▸ DESCRIPTION OF THE TASK
Copy out all the records again, swapping every "scrollbar" for "scroll bar" and leaving the rest untouched.

▸ DATA
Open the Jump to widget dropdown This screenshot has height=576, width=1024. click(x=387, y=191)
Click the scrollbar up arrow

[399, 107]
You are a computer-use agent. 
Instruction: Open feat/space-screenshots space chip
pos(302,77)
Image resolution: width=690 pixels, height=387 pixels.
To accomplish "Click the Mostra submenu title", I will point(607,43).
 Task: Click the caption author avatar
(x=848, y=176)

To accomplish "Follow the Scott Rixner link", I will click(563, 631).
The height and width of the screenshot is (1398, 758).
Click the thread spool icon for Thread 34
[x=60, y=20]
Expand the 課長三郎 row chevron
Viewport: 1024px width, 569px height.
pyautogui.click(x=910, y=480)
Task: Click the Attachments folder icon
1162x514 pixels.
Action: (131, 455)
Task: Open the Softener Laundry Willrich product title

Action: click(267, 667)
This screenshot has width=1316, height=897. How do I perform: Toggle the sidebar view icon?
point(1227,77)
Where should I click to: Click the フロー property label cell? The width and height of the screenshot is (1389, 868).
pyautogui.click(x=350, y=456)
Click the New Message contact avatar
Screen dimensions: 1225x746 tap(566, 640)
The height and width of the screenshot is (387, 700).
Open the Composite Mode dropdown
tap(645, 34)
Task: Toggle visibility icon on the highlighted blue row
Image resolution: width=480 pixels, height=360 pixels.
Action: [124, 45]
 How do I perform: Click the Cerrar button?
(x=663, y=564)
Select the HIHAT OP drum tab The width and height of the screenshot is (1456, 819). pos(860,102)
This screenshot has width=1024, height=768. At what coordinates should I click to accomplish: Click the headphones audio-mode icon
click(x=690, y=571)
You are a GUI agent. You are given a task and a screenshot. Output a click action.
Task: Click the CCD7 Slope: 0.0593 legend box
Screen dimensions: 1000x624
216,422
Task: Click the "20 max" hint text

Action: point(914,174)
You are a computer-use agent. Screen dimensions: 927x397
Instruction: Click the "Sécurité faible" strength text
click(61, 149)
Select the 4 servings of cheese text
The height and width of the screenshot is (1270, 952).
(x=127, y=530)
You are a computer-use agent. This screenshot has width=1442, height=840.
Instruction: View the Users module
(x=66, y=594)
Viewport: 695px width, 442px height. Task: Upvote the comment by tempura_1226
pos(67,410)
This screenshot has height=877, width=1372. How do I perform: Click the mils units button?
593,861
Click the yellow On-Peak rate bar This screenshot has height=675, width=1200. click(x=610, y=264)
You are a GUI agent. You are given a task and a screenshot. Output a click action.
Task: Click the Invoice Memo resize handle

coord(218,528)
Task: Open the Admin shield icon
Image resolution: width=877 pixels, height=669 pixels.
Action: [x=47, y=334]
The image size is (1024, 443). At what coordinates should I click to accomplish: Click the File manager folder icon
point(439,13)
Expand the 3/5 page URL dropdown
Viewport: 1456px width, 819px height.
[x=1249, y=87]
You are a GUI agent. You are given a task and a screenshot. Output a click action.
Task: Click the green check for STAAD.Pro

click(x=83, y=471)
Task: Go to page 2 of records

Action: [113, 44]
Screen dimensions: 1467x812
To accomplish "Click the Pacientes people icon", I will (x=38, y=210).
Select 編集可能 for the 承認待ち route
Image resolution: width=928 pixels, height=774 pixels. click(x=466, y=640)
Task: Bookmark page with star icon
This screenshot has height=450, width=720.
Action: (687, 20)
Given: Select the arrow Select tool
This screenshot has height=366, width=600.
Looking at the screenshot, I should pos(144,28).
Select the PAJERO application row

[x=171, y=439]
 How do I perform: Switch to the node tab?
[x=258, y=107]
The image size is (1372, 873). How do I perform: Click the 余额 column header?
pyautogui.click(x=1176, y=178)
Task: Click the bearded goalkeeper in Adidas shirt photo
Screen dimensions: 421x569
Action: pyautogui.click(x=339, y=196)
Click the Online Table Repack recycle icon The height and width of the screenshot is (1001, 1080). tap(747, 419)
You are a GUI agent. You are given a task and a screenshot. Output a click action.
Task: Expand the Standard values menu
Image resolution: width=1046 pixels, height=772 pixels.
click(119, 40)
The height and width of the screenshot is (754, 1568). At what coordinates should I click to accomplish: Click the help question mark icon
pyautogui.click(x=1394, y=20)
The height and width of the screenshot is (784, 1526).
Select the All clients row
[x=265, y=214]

▸ TASK SOLUTION
Open the Jump to widget dropdown This screenshot has height=576, width=1024. click(x=387, y=191)
Click the scroll bar up arrow

[399, 107]
You are a computer-use agent. 
Instruction: Open feat/space-screenshots space chip
pos(302,77)
Image resolution: width=690 pixels, height=387 pixels.
To accomplish "Click the Mostra submenu title", I will point(607,43).
 Task: Click the caption author avatar
(x=848, y=176)

To accomplish "Follow the Scott Rixner link", I will click(563, 631).
The height and width of the screenshot is (1398, 758).
Click the thread spool icon for Thread 34
[x=60, y=20]
Expand the 課長三郎 row chevron
Viewport: 1024px width, 569px height.
pyautogui.click(x=910, y=480)
Task: Click the Attachments folder icon
1162x514 pixels.
Action: (131, 455)
Task: Open the Softener Laundry Willrich product title

Action: click(267, 667)
This screenshot has width=1316, height=897. How do I perform: Toggle the sidebar view icon?
point(1227,77)
Where should I click to: Click the フロー property label cell? The width and height of the screenshot is (1389, 868).
pyautogui.click(x=350, y=456)
Click the New Message contact avatar
Screen dimensions: 1225x746 tap(566, 640)
The height and width of the screenshot is (387, 700).
Open the Composite Mode dropdown
tap(645, 34)
Task: Toggle visibility icon on the highlighted blue row
Image resolution: width=480 pixels, height=360 pixels.
Action: [124, 45]
 How do I perform: Click the Cerrar button?
(x=663, y=564)
Select the HIHAT OP drum tab The width and height of the screenshot is (1456, 819). pos(860,102)
This screenshot has width=1024, height=768. At what coordinates should I click to accomplish: Click the headphones audio-mode icon
click(x=690, y=571)
You are a GUI agent. You are given a task and a screenshot. Output a click action.
Task: Click the CCD7 Slope: 0.0593 legend box
Screen dimensions: 1000x624
216,422
Task: Click the "20 max" hint text

Action: point(914,174)
You are a computer-use agent. Screen dimensions: 927x397
Instruction: Click the "Sécurité faible" strength text
click(61, 149)
Select the 4 servings of cheese text
The height and width of the screenshot is (1270, 952).
(x=127, y=530)
You are a computer-use agent. This screenshot has width=1442, height=840.
Instruction: View the Users module
(x=66, y=594)
Viewport: 695px width, 442px height. Task: Upvote the comment by tempura_1226
pos(67,410)
This screenshot has height=877, width=1372. How do I perform: Click the mils units button?
593,861
Click the yellow On-Peak rate bar This screenshot has height=675, width=1200. click(x=610, y=264)
You are a GUI agent. You are given a task and a screenshot. Output a click action.
Task: Click the Invoice Memo resize handle

coord(218,528)
Task: Open the Admin shield icon
Image resolution: width=877 pixels, height=669 pixels.
Action: [x=47, y=334]
The image size is (1024, 443). At what coordinates should I click to accomplish: Click the File manager folder icon
point(439,13)
Expand the 3/5 page URL dropdown
Viewport: 1456px width, 819px height.
[x=1249, y=87]
You are a GUI agent. You are given a task and a screenshot. Output a click action.
Task: Click the green check for STAAD.Pro

click(x=83, y=471)
Task: Go to page 2 of records

Action: [113, 44]
Screen dimensions: 1467x812
To accomplish "Click the Pacientes people icon", I will (x=38, y=210).
Select 編集可能 for the 承認待ち route
Image resolution: width=928 pixels, height=774 pixels. click(x=466, y=640)
Task: Bookmark page with star icon
This screenshot has height=450, width=720.
Action: (687, 20)
Given: Select the arrow Select tool
This screenshot has height=366, width=600.
Looking at the screenshot, I should pos(144,28).
Select the PAJERO application row

[x=171, y=439]
 How do I perform: Switch to the node tab?
[x=258, y=107]
The image size is (1372, 873). How do I perform: Click the 余额 column header?
pyautogui.click(x=1176, y=178)
Task: Click the bearded goalkeeper in Adidas shirt photo
Screen dimensions: 421x569
Action: pyautogui.click(x=339, y=196)
Click the Online Table Repack recycle icon The height and width of the screenshot is (1001, 1080). tap(747, 419)
You are a GUI agent. You are given a task and a screenshot. Output a click action.
Task: Expand the Standard values menu
Image resolution: width=1046 pixels, height=772 pixels.
click(119, 40)
The height and width of the screenshot is (754, 1568). At what coordinates should I click to accomplish: Click the help question mark icon
pyautogui.click(x=1394, y=20)
The height and width of the screenshot is (784, 1526).
Select the All clients row
[x=265, y=214]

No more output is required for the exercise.